CHATPDF, l'IA CHE DETESTA DOMANDE GENERICHE
L’ultima Galapagos:
A un certo punto quella vecchia lenza di Kevin Kelly, uno cui la qualifica di guru tecnologico calza a pennello, ha consigliato ChatPdf nella sua bella newsletter Recomendo. Trattasi di un'applicazione di intelligenza artificiale che dovrebbe fare solo una cosa: riassumere i vostri testi, a patto che siano in formato pdf. Per prima cosa vanno caricati online e qui potete incontrare il primo ostacolo: accetta solo documenti da 120 pagine, quindi se il libro è più lungo potete spezzarlo con vari altri servizi gratuiti online tipo Pdf2Go o Ilovepdf. A questo punto il servizio vi propone un primo riassunto molto generico, con eventuali suggerimenti di punti da approfondire.

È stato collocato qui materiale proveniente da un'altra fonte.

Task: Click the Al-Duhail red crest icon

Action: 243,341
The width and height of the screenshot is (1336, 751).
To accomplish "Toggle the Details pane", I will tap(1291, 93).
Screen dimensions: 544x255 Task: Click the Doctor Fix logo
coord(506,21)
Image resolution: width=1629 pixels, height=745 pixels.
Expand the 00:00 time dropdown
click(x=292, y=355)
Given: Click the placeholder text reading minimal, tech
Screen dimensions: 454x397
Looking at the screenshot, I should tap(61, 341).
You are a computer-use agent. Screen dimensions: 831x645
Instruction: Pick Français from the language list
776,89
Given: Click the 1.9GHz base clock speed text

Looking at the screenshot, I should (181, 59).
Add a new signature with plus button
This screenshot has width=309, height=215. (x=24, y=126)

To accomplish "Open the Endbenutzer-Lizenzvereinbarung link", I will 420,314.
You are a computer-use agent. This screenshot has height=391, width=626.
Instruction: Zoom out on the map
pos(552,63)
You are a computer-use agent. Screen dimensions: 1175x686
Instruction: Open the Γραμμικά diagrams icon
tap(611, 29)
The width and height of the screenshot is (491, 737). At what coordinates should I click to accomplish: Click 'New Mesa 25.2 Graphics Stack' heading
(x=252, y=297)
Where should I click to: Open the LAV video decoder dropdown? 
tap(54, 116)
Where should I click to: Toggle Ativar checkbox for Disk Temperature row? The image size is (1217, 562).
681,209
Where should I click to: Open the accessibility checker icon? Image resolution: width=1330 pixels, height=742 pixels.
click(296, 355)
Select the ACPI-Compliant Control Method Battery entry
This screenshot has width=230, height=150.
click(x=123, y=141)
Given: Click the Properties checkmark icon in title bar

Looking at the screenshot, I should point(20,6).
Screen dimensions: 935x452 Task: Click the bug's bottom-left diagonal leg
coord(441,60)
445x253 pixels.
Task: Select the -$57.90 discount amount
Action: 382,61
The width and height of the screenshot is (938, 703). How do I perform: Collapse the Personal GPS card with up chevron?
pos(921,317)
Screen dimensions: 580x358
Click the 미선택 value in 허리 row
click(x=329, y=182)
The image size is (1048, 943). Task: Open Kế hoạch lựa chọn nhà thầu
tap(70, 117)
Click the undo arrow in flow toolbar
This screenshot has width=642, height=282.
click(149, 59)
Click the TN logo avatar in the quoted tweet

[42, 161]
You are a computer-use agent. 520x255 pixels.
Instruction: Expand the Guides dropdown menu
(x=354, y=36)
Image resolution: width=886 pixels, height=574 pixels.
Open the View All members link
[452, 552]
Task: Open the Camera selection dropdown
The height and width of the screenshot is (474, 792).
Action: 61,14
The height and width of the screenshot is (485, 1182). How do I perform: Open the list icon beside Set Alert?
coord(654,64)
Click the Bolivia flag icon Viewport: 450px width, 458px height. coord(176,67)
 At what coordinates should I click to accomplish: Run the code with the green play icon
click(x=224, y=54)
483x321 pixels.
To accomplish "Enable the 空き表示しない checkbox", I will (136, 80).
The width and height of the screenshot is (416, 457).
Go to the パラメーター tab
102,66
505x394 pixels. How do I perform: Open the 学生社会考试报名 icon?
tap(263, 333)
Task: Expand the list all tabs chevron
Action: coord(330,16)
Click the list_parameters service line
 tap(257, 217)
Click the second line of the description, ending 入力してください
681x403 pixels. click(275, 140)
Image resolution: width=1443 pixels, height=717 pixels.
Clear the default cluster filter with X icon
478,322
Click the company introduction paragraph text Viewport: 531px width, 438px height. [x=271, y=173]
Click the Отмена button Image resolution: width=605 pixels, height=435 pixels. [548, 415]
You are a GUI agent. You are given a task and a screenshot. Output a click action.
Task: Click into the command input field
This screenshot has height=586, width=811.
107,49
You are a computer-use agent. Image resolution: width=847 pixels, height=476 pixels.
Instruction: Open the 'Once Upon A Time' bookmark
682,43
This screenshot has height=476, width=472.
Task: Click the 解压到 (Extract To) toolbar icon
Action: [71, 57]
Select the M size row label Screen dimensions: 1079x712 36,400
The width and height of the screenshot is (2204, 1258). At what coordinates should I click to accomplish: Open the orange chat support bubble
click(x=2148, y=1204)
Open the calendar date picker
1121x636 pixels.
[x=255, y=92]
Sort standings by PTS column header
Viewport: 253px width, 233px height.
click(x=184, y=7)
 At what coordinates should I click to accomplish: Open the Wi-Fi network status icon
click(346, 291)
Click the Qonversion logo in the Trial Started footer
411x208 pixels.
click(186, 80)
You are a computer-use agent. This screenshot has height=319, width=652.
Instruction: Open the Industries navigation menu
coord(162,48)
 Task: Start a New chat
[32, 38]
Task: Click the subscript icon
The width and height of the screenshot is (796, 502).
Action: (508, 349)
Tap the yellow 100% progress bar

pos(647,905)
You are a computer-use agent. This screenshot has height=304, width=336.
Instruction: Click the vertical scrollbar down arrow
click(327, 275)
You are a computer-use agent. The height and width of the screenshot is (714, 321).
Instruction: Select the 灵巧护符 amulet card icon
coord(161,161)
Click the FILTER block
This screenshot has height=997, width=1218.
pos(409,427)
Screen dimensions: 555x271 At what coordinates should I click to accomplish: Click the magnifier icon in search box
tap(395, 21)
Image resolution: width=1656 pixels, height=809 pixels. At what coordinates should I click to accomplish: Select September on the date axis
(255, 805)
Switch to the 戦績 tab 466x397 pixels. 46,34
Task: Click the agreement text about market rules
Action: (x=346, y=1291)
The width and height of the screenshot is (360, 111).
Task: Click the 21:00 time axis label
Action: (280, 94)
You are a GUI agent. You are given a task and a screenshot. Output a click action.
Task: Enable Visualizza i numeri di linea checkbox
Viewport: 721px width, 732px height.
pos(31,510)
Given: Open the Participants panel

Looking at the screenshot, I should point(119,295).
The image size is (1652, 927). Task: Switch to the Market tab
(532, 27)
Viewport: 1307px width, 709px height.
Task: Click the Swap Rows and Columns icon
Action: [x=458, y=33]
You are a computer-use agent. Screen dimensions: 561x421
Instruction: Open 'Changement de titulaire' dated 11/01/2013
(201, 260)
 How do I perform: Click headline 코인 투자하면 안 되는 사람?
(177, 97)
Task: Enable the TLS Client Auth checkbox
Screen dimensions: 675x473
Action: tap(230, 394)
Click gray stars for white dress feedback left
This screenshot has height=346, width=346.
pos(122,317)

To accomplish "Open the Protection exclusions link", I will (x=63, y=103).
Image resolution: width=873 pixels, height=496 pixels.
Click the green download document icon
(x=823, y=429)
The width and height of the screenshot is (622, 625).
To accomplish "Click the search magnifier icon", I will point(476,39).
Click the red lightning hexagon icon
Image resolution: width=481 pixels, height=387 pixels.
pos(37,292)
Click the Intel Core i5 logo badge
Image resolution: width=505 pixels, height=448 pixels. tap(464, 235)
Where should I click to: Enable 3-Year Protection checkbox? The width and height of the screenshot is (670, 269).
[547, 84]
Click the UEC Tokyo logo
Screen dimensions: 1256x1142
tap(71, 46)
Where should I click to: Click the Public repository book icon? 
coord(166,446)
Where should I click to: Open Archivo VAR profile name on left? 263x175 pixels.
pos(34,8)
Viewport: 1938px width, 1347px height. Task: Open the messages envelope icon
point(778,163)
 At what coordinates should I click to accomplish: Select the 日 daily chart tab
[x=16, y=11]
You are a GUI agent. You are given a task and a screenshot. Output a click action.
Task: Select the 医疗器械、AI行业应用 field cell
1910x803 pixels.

E qui casca l'asino. Perché la prima sintesi è molto superficiale e a uno verrebbe la voglia di abbandonare tutto. Il trucco però è continuare a fare domande più circoscritte. Se sapete, per dire, che quel tal libro sull'intelligenza artificiale cita Ada Lovelace, chiedete "cosa dice su Ada Lovelace" e lì ChatPdf comincia a dare risposte interessanti. È una specie di variazione della vecchia regola dell'informatica: "garbage in, garbage out", se gli dai pattume te lo restituisce. Siate specifici e vi sorprenderà! C'è ancora molta strada da fare, evidentemente, ma vale la pena provare.